Confused, Lost And Overwhelmed By How To Actually SELL Compliance? Read This Breakdown Of How To Make Money On Compliance-As-A-Service

If you haven’t seen the signs, fireworks and flags ushering in the Age of Compliance, let this be the thing that makes you sit up and pay attention. Compliance is coming to every single industry, and NOW is the time to figure out what you’re going to do about it.

So, maybe you’ve seen this wave of compliance and you’re intimidated by it. Maybe you see it and you want to monetize it. Maybe you see it and you just want to freaking help your clients get through it. No matter where you are right now, you need to find, hone and communicate your position in the compliance marketplace.
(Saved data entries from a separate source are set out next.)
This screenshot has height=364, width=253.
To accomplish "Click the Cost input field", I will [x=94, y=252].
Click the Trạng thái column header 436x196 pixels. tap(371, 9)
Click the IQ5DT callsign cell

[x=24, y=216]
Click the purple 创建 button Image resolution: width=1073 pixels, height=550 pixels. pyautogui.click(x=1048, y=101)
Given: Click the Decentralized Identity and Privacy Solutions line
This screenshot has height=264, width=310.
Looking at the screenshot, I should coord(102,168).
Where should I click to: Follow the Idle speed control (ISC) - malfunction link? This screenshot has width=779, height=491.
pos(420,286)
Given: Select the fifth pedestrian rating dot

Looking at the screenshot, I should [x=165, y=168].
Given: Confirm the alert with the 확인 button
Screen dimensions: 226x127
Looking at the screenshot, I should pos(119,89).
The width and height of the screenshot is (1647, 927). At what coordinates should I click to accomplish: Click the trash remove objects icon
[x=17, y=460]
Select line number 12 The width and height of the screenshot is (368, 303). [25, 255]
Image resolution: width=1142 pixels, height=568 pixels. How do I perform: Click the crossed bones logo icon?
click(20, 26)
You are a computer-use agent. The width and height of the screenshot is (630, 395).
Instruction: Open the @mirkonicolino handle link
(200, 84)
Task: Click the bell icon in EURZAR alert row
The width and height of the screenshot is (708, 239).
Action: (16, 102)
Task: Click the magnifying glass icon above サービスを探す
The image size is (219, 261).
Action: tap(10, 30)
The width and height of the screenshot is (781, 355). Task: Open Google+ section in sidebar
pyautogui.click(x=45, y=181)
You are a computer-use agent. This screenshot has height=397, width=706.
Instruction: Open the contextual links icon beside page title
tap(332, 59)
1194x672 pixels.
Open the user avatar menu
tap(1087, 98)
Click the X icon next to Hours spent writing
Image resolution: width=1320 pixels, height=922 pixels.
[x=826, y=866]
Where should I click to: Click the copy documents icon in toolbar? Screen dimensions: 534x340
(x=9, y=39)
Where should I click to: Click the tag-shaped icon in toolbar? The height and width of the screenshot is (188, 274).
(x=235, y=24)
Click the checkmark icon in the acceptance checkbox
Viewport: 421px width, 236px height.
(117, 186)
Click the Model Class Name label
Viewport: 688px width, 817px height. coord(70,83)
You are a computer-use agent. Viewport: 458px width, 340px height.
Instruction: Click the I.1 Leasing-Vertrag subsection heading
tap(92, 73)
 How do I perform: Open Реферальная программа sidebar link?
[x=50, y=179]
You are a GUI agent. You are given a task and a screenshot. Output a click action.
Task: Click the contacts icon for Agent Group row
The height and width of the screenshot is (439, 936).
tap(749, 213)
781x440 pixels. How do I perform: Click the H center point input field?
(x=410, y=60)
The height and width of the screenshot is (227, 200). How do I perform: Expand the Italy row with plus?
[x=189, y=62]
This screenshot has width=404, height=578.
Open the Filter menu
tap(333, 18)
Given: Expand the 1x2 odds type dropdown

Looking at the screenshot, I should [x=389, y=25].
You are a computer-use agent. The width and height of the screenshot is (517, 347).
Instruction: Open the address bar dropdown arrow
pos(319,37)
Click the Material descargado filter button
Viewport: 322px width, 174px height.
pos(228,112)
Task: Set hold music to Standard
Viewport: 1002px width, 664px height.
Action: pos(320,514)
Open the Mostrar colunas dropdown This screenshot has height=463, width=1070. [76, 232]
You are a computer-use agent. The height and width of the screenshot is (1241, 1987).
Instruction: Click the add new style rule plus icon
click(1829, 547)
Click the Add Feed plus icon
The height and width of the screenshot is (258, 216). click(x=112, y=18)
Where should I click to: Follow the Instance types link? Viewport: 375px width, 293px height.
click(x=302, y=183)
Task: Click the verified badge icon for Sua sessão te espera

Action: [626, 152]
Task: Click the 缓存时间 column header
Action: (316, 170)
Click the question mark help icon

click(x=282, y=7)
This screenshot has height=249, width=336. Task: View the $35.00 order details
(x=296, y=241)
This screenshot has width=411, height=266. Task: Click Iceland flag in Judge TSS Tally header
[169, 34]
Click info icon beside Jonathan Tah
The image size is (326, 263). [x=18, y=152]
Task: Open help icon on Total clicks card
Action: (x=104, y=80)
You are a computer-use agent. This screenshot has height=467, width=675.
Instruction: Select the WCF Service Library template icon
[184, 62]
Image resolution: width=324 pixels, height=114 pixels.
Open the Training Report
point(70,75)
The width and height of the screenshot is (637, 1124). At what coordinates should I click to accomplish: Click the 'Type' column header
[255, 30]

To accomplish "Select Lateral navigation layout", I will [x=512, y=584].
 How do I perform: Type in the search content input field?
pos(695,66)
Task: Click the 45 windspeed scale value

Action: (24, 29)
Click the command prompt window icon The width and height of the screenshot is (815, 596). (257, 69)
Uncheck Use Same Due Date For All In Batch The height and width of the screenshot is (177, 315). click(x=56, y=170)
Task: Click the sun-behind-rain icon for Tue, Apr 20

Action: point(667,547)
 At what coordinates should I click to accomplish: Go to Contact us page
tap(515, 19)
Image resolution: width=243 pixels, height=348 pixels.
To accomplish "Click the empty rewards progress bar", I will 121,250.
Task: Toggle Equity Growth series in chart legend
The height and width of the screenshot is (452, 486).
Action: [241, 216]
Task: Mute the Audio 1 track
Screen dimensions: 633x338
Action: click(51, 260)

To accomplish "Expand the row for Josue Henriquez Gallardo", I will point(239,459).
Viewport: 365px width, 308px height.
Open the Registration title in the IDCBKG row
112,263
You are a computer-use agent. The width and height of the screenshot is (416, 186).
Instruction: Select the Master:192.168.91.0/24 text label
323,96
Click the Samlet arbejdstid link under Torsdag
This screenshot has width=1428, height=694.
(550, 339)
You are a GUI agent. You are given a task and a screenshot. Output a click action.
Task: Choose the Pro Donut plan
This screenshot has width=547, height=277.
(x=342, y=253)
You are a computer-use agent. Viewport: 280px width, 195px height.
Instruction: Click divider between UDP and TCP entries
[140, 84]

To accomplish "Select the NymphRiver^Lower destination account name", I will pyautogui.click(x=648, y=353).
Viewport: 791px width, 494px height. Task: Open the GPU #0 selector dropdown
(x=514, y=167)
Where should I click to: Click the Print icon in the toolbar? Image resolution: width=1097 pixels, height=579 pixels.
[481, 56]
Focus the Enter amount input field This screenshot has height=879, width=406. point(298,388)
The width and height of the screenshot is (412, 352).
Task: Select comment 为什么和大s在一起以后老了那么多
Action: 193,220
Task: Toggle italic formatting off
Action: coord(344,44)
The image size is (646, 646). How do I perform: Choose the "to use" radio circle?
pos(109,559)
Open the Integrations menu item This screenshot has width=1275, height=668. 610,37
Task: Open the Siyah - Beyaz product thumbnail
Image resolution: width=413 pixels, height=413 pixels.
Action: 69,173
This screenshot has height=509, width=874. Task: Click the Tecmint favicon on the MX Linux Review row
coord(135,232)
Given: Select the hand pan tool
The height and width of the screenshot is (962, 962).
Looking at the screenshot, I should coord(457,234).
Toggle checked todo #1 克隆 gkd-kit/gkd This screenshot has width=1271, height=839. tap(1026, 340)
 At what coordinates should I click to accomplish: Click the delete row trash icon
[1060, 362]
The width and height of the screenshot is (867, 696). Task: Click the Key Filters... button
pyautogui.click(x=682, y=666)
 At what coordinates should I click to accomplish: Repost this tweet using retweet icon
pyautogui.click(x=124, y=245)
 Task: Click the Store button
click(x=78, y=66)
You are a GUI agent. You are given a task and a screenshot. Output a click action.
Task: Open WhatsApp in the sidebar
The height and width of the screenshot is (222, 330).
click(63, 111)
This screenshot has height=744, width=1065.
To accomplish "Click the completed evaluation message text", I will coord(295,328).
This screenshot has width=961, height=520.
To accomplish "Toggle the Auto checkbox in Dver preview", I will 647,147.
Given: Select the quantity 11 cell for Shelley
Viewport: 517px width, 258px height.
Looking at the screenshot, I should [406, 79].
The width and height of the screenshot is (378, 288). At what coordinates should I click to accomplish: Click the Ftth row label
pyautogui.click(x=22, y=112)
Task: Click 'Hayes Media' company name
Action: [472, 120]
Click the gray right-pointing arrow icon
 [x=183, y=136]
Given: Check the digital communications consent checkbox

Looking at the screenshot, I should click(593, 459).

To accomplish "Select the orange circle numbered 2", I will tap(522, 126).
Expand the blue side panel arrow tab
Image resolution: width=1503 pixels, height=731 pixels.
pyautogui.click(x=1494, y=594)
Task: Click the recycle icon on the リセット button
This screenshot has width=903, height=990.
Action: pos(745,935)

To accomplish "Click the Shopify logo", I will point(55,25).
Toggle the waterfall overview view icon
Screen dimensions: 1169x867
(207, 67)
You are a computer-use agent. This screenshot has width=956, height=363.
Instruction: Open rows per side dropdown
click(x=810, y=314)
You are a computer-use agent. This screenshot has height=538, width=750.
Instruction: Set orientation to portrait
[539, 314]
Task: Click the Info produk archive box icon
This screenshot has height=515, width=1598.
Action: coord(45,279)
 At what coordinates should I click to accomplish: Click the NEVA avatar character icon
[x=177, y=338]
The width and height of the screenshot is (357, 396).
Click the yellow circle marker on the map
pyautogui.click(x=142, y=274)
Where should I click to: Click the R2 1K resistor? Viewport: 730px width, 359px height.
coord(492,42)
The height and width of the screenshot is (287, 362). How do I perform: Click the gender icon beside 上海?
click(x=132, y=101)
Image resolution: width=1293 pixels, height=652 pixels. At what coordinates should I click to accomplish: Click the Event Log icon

I’ve been helping clients with cyber security compliance since 2016, when many of them were required to comply with the DFARS 7012 clause and NIST 800-171 controls to maintain their contracts in the Department of Defense supply chain. I’ve seen a lot develop over these last seven years, and many perspectives to position yourself from. Here’s a rundown of what I learned to help you navigate and determine your position and strategy.

Find Your Compliance Position

Whether you’re an IT consultant, MSP, MSSP or VAR, your clients are going to be impacted by regulatory, insurance or internal compliance requirements. They’re going to ask you for help or guidance – and you’ll need to be clear and ready with what you provide in terms of compliance services.

Compliance Provider – You can choose to become a provider of compliance services only. This usually involves providing assessment of alignment with compliance requirements, management of the compliance program, engineering services, documentation writing (policies, plans, procedures, etc.), formal audits and assessments, training services and regular guidance on compliance.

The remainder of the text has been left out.